I’m working on a project that requires slicing and dicing about 70GB of RDF data (something like 500 million lines). That’s almost doable on a single fast machine, but it’s more than can fit in main memory of even Amazon’s largest cloud server.
I spent a while experimenting with different single-machine algorithms and data structures, tried using Postgres as a big hash table, and tried a variety of NoSQL solutions. All that experimenting made it abundantly clear that there’s only one reasonable solution - bite the bullet and move to using Hadoop for processing and HBase for storage.

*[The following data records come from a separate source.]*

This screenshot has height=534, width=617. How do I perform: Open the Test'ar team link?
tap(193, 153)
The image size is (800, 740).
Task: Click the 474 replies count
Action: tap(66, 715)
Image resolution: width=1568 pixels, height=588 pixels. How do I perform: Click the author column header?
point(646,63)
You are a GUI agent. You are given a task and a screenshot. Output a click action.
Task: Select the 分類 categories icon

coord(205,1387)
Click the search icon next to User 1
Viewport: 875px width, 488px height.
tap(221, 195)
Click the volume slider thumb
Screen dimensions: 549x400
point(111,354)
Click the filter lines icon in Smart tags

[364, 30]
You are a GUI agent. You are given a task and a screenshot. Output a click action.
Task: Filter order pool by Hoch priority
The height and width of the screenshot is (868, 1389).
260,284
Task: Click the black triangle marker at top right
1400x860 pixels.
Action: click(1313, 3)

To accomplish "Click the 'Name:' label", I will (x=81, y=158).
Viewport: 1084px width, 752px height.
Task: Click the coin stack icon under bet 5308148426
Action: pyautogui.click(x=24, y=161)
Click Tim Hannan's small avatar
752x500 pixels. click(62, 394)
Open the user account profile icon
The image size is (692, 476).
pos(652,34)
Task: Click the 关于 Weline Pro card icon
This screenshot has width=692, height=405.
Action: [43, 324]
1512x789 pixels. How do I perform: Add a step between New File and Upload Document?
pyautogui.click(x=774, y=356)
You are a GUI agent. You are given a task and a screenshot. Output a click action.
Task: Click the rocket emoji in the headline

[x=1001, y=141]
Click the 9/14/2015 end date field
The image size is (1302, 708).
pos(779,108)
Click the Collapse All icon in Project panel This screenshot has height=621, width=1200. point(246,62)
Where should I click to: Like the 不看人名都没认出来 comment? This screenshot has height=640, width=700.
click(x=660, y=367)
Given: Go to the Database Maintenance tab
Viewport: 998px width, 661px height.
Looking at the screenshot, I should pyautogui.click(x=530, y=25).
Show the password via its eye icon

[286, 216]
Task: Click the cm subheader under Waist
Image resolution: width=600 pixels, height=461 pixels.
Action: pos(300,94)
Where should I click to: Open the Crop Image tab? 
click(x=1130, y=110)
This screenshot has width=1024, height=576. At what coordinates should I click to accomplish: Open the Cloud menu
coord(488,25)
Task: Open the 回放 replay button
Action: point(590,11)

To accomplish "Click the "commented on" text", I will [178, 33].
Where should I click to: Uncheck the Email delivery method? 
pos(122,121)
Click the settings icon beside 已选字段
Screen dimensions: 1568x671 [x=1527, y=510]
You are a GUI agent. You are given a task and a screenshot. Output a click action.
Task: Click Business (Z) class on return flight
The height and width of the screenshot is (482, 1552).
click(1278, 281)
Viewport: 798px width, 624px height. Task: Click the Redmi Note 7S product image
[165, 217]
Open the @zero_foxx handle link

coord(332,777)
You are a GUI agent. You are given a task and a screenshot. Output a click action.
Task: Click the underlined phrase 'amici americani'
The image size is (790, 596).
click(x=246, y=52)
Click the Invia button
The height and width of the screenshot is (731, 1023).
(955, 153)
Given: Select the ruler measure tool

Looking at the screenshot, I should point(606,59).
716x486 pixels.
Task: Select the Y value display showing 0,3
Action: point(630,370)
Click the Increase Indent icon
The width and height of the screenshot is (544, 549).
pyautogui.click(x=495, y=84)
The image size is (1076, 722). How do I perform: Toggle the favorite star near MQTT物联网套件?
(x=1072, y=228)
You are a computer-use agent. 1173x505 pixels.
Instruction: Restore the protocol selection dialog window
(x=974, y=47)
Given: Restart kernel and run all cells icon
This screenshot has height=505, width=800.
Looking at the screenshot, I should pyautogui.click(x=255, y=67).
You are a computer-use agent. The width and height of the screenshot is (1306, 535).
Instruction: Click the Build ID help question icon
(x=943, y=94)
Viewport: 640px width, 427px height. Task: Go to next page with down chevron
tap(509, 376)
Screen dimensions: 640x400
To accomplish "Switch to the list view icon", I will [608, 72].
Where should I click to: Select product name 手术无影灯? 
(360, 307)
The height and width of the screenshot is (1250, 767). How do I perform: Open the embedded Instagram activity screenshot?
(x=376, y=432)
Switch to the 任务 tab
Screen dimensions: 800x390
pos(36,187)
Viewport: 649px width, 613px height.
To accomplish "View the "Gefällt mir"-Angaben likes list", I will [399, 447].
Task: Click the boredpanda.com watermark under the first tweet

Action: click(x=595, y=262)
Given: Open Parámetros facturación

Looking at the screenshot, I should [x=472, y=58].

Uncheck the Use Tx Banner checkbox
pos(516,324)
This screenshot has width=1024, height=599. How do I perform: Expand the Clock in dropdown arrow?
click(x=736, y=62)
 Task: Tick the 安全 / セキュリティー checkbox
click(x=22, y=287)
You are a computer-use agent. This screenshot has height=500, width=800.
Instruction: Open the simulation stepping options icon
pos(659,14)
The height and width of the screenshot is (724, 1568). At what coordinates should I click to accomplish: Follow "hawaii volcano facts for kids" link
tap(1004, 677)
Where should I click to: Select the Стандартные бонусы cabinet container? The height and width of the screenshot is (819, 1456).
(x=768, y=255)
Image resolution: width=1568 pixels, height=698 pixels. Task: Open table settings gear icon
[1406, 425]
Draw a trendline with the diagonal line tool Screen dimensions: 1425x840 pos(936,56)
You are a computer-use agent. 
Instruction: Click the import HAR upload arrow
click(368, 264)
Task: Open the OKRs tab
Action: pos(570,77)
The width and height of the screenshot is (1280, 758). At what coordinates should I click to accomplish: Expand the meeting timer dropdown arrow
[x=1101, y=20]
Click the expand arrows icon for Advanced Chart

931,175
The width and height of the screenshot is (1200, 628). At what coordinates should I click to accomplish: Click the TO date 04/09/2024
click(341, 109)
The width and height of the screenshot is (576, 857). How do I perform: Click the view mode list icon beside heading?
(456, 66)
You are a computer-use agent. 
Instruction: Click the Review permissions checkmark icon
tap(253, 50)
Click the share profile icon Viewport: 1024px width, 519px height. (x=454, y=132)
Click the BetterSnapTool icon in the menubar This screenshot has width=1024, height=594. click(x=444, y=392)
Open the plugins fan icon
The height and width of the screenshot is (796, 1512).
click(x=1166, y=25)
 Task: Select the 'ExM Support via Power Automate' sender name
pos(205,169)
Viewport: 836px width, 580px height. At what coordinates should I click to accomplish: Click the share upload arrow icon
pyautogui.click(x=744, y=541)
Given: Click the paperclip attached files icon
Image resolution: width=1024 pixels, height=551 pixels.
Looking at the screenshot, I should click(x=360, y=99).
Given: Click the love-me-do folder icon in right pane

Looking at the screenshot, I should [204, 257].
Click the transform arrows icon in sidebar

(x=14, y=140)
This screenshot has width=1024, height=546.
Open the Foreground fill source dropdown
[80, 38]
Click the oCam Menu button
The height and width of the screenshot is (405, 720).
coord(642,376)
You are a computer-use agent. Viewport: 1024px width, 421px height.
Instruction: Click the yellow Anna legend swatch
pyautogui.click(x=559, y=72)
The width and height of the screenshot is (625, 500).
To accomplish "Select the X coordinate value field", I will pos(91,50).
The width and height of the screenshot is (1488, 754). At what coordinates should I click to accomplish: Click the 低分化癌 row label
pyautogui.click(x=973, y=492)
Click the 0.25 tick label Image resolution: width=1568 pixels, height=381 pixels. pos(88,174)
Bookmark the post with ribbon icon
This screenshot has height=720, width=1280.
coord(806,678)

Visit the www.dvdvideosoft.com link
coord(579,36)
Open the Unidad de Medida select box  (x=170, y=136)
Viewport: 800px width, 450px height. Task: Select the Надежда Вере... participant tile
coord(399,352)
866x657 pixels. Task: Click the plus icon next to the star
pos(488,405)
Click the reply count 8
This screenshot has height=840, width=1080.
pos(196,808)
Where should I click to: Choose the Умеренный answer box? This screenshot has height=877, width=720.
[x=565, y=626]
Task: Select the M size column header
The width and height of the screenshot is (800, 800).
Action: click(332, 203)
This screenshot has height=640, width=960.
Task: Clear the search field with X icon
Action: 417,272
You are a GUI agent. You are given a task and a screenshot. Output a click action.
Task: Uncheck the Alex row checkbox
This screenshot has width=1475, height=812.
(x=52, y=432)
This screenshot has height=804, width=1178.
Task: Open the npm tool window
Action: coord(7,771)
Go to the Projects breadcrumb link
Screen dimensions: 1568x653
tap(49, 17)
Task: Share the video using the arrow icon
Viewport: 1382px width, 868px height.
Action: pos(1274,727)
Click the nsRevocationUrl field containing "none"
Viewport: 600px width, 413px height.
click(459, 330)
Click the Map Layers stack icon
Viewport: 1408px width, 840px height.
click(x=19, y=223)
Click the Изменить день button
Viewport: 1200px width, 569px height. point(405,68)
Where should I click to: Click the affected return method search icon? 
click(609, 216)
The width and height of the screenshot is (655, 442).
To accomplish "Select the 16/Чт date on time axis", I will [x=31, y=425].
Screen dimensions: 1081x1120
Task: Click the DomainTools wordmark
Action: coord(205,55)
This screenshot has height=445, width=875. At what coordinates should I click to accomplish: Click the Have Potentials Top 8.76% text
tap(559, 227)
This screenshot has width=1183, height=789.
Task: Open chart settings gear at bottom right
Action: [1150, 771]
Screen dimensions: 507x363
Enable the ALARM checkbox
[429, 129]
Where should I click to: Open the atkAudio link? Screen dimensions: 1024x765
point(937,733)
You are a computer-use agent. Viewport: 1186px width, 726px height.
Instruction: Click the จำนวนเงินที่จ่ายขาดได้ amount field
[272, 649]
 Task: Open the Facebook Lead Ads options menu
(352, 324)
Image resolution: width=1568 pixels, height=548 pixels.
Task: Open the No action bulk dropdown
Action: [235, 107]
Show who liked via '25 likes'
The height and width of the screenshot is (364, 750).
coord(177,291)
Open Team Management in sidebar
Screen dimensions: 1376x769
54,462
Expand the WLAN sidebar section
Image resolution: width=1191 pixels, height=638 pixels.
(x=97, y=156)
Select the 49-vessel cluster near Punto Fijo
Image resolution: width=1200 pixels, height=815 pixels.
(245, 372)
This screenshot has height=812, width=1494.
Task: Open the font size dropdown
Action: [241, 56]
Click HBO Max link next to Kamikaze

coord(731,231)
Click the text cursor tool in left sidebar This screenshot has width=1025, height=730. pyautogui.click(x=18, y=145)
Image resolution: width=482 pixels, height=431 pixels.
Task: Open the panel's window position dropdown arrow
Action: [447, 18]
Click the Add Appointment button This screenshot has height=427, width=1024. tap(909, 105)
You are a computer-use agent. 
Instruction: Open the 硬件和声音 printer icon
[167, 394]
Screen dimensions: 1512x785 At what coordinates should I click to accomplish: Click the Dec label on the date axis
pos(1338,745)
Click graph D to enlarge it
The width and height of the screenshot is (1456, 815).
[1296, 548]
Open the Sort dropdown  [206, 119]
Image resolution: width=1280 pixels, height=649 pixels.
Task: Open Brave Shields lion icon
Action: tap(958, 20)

As you may know, Hadoop is a tool that lets you write “MapReduce” jobs that split work across a number of different computers (“map”) and then reassemble the results (“reduce.”) HBase is a database appears that lets you store data across a number of different computers. They’re both clones of the infrastructure that powered the early Google indexing system (“MapReduce” and “BigTable” respectively), and both are in heavy industrial use at places like Facebook.
I won’t try to sell you on using them, but if you’re facing a certain class of problems these tools are a godsend. The magic is that once you’ve got them configured, you can speed up your programs (mostly) linearly by simply conscripting more computers . At the moment, a “large” instance on Amazon’s cloud costs $0.32/hr, so you can make a program run 10x faster for just $3 more per hour.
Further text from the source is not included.